Снова засверкали выстрелы. Максим припал к земле и по шороху догадался, что диверсант ползет к нему. Максим затаил дыхание. Когда разглядел тянущуюся к нему руку с зажатым в ней пистолетом, рванулся вперед и всем телом навалился на диверсанта. Снова блеснуло пламя.
…Этой ночью во многих концах тихой степи услышали ружейные выстрелы. На звуки их поскакали вооруженные всадники.

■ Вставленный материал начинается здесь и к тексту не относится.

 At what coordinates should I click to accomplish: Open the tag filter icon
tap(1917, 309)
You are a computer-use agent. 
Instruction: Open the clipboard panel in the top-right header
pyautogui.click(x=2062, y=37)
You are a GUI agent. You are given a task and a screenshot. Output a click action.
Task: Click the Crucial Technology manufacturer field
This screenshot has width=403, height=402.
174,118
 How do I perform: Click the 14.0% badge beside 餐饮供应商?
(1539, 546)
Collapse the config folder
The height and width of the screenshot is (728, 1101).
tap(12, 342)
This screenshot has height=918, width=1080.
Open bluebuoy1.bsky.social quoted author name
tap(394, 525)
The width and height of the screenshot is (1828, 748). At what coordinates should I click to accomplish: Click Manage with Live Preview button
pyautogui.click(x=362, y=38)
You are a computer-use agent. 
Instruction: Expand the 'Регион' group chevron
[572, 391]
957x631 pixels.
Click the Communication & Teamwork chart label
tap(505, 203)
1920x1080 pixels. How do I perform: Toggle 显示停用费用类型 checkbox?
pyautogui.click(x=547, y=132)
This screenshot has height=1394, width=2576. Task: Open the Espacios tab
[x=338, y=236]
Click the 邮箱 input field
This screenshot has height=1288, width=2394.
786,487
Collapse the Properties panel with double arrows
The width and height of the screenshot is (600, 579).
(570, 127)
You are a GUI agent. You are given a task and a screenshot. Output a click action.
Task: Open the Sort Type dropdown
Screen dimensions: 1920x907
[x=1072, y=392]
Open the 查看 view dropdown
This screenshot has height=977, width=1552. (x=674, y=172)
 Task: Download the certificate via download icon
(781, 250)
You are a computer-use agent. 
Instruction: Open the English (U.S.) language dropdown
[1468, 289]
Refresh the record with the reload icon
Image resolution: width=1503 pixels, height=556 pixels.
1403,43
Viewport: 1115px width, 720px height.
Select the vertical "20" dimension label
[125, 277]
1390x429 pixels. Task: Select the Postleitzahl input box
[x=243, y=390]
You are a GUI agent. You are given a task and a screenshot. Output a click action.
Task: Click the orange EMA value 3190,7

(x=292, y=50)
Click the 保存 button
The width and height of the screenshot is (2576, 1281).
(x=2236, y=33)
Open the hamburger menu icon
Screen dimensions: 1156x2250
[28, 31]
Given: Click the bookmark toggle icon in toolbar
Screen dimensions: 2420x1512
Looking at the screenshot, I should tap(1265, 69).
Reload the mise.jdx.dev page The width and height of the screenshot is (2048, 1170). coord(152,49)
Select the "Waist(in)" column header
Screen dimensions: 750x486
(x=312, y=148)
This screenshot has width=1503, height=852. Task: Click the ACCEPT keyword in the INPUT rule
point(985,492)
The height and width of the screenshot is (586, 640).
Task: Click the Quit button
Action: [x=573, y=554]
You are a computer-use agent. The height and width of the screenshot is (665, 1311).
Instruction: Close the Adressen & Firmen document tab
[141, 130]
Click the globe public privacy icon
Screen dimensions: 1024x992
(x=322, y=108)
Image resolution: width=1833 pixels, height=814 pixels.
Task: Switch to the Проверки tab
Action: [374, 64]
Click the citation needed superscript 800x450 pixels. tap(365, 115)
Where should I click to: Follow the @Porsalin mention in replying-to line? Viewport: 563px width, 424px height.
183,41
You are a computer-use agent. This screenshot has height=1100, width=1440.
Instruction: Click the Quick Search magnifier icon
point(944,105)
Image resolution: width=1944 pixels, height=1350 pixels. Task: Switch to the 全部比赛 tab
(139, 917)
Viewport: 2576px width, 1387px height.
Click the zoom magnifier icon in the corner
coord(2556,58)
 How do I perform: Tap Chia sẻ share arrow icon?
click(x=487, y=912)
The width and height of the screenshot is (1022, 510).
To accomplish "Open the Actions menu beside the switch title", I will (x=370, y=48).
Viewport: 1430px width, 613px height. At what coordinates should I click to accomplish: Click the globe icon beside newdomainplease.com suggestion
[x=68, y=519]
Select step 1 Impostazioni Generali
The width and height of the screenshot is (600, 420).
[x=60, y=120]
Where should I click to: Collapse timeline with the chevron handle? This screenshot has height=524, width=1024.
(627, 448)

После похорон Ленькиного отца дед Михей и Ленька вновь вернулись на остров. На похоронах дед вел себя странно. Он не жаловался, не распоряжался дома, хотя невестка сбилась с ног от горя и от хлопот. Еще сидели все за столом, еще вспоминали о хороших делах Прохора Михеевича, и старушки желали ему небесных благ, когда, шумно отодвинув стул, встал дед Михей. Он долго смотрел на Леньку, у которого от слез покраснели глаза. Потом подошел к вдове-невестке, ласково поцеловал ее в лоб. А когда та залилась горькими слезами, сказал:
— Не плачь, не поможет… Ленька вырастет человеком! — повернулся, взял Леньку за руку и вместе с ним вышел.
Ленька не мог понять, что происходило вокруг него. Все смешалось. Сперва исчез дядя Антон, потом умер отец.
Болела голова, он не находил себе места в этой суматохе. Дед забрал его из дома и по дороге к Даргинскому протоку объяснил все так, как понимал сам.
— Они убили дядю Антона и приехали к нам? — переспрашивал Ленька.
— Да, Ленька. Они, наверное, знали про отца твоего, что он нелюдим, все время молчит. Вот, мол, об них мало кто знать будет в поселке.
— А потом… как они его убили? Они же уехали?
— Имущества их нет, значит, приезжали. Видно, поняли, что Прохор догадался, почему овцы гибнут в степи, и отравили его.
На острове Ленька быстро пришел в себя. На самой высокой иве, в центре зарослей, они с сержантом оборудовали наблюдательный пункт. Когда сержант уходил в поселок докладывать капитану — Ленька по целым дням сторожил остров. С дерева ему было все видно вокруг. Остров был не очень большим и окружен огромным болотом. Заросли, вытягиваясь косами, образовывали то узкие, то широкие заливы и бухточки. Камышовые крепи были густо заселены дикими свиньями и волчьими стаями. В бухты часто выходили стадами свиньи пить воду. Иногда они перебирались на остров. Обычно впереди шел огромный, клыкастый кабан. На глуби он поднимал рыло над водой и ухал. Небольшие подсвинки посреди болота не доставали ногами дна и пускались вплавь. Выйдя на берег, свиньи встряхивались, как собаки, вылезшие из воды, потом разбредались по острову, пробирались к толстым ивам и, с удовольствием похрюкивая, подолгу терли спины о деревья. Однажды двенадцатипудовый кабан подошел к иве, где сидел Ленька, и так раскачал дерево, потираясь то одним, то другим боком, что Ленька чуть не свалился сверху, прямо на сверкающие белизной клыки.